Using the data beneath this instruction, retype only the lines from the one that contains "Where should I click to: Click the five-star" down to the one that contains "Click the 做正阳门 gift sender name", both included, exactly as they appear.

------ INPUT DATA ------

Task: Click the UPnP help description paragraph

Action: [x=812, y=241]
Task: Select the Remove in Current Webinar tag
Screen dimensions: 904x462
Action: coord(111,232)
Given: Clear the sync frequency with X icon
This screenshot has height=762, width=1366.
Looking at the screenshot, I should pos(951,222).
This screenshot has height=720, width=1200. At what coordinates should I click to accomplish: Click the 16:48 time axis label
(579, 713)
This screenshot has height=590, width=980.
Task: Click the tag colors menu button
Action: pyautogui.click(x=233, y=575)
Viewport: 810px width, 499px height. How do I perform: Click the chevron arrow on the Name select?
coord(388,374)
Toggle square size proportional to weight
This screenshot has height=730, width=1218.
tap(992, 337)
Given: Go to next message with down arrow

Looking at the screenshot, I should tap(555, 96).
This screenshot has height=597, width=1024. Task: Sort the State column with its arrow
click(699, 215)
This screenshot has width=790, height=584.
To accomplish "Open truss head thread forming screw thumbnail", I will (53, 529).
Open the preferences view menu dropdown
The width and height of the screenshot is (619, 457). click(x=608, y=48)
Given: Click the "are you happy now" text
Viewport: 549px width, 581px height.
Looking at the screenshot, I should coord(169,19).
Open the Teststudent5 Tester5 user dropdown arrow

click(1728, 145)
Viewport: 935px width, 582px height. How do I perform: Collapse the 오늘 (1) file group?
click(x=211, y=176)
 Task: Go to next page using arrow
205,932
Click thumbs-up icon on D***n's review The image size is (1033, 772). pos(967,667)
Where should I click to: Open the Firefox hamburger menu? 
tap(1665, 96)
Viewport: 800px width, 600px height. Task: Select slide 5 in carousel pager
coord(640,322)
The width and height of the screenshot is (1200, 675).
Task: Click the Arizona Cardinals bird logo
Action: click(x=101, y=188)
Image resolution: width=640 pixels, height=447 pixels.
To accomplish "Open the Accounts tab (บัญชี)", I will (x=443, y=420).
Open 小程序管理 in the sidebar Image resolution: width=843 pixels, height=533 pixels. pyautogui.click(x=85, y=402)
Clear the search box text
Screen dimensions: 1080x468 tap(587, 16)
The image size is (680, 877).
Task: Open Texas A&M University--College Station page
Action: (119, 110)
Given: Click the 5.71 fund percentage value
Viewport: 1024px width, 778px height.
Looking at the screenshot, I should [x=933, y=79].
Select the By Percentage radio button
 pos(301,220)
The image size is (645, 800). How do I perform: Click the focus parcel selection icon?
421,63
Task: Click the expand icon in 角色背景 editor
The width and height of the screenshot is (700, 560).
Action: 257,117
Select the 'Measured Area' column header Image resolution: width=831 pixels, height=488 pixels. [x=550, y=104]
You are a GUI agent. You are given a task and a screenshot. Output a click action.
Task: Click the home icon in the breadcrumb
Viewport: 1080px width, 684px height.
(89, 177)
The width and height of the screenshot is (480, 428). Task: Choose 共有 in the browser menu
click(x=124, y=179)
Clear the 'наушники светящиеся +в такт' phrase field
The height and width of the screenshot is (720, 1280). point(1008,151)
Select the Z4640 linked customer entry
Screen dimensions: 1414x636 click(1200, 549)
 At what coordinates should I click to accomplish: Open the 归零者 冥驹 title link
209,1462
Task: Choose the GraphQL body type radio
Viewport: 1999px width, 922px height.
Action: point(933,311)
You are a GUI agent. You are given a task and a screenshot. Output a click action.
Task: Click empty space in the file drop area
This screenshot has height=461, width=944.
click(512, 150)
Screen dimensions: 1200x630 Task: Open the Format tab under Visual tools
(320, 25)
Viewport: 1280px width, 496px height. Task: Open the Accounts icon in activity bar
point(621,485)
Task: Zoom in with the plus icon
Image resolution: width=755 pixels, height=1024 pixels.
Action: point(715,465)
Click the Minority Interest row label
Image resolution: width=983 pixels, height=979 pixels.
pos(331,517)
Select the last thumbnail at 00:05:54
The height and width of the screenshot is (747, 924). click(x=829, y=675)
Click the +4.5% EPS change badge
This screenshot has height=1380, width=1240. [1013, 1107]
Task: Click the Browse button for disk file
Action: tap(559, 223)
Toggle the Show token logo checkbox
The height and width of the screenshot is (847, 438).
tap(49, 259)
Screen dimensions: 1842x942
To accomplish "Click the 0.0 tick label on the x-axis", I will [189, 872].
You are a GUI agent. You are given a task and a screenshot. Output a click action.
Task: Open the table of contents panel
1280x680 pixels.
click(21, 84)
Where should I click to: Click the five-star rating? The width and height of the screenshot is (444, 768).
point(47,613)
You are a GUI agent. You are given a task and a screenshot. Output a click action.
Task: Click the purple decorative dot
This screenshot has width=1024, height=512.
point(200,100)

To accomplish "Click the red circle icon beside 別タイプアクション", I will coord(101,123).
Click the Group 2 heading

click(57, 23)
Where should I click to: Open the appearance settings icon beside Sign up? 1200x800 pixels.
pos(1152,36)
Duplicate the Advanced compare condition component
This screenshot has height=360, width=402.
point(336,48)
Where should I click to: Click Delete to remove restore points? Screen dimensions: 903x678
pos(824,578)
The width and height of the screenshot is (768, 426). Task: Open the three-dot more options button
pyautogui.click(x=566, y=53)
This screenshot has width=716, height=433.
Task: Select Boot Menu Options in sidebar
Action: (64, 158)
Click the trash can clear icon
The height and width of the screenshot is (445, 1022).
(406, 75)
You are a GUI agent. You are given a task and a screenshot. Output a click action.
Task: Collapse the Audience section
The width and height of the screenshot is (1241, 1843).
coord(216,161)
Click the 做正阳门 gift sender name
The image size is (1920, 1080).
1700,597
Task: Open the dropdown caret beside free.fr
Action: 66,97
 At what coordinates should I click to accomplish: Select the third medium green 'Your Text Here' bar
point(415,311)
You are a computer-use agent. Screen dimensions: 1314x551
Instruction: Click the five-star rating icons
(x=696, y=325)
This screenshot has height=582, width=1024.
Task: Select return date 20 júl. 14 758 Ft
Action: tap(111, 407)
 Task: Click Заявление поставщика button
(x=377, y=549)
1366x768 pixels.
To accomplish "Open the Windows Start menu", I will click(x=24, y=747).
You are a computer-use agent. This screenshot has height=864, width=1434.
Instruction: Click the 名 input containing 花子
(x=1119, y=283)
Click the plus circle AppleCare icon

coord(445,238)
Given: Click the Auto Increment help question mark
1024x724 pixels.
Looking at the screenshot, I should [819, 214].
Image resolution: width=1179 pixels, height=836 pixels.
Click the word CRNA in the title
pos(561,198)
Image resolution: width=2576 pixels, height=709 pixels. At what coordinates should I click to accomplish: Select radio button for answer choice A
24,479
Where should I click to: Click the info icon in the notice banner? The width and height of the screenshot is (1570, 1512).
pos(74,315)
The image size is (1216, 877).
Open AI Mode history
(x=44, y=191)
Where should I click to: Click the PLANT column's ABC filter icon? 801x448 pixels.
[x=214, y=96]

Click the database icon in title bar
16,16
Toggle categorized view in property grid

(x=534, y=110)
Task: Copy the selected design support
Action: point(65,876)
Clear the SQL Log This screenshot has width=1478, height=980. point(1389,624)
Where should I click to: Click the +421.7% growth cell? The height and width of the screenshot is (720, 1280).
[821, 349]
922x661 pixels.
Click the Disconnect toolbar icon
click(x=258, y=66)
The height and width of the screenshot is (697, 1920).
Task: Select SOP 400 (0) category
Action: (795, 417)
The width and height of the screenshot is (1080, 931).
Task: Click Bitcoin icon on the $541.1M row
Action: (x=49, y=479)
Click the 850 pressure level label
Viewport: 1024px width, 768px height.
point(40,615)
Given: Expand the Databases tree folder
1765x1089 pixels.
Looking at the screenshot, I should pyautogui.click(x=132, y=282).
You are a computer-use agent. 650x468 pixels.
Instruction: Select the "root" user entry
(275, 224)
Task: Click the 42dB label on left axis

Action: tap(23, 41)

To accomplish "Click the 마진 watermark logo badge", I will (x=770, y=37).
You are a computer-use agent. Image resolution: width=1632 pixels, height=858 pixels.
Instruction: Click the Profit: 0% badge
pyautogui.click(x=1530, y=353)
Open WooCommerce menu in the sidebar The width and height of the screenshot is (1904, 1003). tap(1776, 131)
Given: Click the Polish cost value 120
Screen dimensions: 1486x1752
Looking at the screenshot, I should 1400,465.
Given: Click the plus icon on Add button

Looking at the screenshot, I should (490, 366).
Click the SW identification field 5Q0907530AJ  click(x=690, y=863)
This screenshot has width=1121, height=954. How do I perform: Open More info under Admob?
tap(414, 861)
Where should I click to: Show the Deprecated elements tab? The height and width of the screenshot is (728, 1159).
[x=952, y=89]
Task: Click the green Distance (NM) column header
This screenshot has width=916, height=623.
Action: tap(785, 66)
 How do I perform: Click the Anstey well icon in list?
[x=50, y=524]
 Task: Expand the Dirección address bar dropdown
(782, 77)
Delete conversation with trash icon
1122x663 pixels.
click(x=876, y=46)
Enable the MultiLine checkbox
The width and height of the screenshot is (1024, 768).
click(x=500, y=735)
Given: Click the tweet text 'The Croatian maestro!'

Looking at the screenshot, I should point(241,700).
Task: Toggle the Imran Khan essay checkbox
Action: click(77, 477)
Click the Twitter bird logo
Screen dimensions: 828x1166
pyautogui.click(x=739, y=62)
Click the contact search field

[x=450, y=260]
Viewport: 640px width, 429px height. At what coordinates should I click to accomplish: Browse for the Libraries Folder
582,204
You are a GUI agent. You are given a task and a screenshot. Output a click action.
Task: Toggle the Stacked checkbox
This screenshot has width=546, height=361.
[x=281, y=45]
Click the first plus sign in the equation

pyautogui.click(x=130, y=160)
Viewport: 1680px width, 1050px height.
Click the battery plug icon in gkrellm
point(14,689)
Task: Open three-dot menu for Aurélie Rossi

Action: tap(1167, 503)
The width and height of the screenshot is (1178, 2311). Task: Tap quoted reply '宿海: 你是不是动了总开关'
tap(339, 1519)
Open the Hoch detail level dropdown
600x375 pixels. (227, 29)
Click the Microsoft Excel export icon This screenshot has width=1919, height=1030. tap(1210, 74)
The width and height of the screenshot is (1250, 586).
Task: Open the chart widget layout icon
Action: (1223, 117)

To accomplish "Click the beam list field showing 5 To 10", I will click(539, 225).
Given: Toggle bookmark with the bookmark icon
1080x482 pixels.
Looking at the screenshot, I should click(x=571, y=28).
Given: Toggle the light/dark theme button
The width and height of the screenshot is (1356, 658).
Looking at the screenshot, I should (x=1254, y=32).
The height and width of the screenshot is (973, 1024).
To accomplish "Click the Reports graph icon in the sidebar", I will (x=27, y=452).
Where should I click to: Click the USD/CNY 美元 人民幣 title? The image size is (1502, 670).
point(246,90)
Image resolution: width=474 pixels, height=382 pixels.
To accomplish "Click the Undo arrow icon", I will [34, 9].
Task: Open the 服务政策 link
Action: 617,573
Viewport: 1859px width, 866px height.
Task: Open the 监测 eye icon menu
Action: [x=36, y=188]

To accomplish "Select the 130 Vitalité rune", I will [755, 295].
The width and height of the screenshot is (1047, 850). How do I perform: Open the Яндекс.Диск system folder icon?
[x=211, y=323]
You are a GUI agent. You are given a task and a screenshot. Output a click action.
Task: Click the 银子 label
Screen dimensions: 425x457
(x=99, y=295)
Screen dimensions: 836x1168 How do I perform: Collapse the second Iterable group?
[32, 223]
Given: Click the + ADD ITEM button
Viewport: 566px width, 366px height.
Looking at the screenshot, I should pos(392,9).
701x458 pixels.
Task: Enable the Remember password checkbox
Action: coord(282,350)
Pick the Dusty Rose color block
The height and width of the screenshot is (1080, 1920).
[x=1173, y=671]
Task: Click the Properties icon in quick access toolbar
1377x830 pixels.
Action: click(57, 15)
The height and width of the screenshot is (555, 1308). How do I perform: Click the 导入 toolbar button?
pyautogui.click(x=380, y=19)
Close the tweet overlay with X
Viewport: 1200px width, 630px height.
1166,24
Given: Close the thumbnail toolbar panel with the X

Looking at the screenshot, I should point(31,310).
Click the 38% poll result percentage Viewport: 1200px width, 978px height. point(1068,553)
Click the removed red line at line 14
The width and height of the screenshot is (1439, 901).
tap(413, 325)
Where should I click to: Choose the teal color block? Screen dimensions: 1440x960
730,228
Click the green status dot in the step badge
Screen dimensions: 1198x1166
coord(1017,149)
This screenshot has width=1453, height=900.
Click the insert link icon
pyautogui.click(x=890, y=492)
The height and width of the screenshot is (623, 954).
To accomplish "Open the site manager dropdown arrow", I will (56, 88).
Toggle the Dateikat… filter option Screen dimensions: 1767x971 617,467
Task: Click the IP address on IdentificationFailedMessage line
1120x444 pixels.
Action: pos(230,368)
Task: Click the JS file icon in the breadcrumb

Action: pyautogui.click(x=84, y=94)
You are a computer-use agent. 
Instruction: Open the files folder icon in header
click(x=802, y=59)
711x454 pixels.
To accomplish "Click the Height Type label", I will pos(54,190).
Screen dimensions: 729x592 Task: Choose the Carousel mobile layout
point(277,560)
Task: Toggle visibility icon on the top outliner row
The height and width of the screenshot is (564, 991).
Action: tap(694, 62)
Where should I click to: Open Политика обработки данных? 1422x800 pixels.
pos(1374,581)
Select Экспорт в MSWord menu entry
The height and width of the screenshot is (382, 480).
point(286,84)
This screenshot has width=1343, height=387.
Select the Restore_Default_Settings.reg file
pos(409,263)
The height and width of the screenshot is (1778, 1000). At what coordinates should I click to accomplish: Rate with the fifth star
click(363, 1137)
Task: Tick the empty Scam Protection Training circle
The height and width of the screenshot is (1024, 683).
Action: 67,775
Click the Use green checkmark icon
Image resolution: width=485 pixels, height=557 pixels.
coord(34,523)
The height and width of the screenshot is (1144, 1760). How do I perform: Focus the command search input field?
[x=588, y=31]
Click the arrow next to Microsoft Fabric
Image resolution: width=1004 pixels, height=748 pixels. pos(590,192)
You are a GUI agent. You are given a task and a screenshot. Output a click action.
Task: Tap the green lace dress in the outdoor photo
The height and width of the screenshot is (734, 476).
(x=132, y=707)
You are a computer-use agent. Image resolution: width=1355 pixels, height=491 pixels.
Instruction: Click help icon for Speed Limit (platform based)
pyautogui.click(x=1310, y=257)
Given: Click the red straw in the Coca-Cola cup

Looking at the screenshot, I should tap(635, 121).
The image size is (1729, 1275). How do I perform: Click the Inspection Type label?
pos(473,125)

------

§ **RESULT**
Where should I click to: Click the five-star rating? The width and height of the screenshot is (444, 768).
point(47,613)
You are a GUI agent. You are given a task and a screenshot. Output a click action.
Task: Click the purple decorative dot
This screenshot has width=1024, height=512.
point(200,100)

To accomplish "Click the red circle icon beside 別タイプアクション", I will coord(101,123).
Click the Group 2 heading

click(57, 23)
Where should I click to: Open the appearance settings icon beside Sign up? 1200x800 pixels.
pos(1152,36)
Duplicate the Advanced compare condition component
This screenshot has height=360, width=402.
point(336,48)
Where should I click to: Click Delete to remove restore points? Screen dimensions: 903x678
pos(824,578)
The width and height of the screenshot is (768, 426). Task: Open the three-dot more options button
pyautogui.click(x=566, y=53)
This screenshot has width=716, height=433.
Task: Select Boot Menu Options in sidebar
Action: (64, 158)
Click the trash can clear icon
The height and width of the screenshot is (445, 1022).
(406, 75)
You are a GUI agent. You are given a task and a screenshot. Output a click action.
Task: Collapse the Audience section
The width and height of the screenshot is (1241, 1843).
coord(216,161)
Click the 做正阳门 gift sender name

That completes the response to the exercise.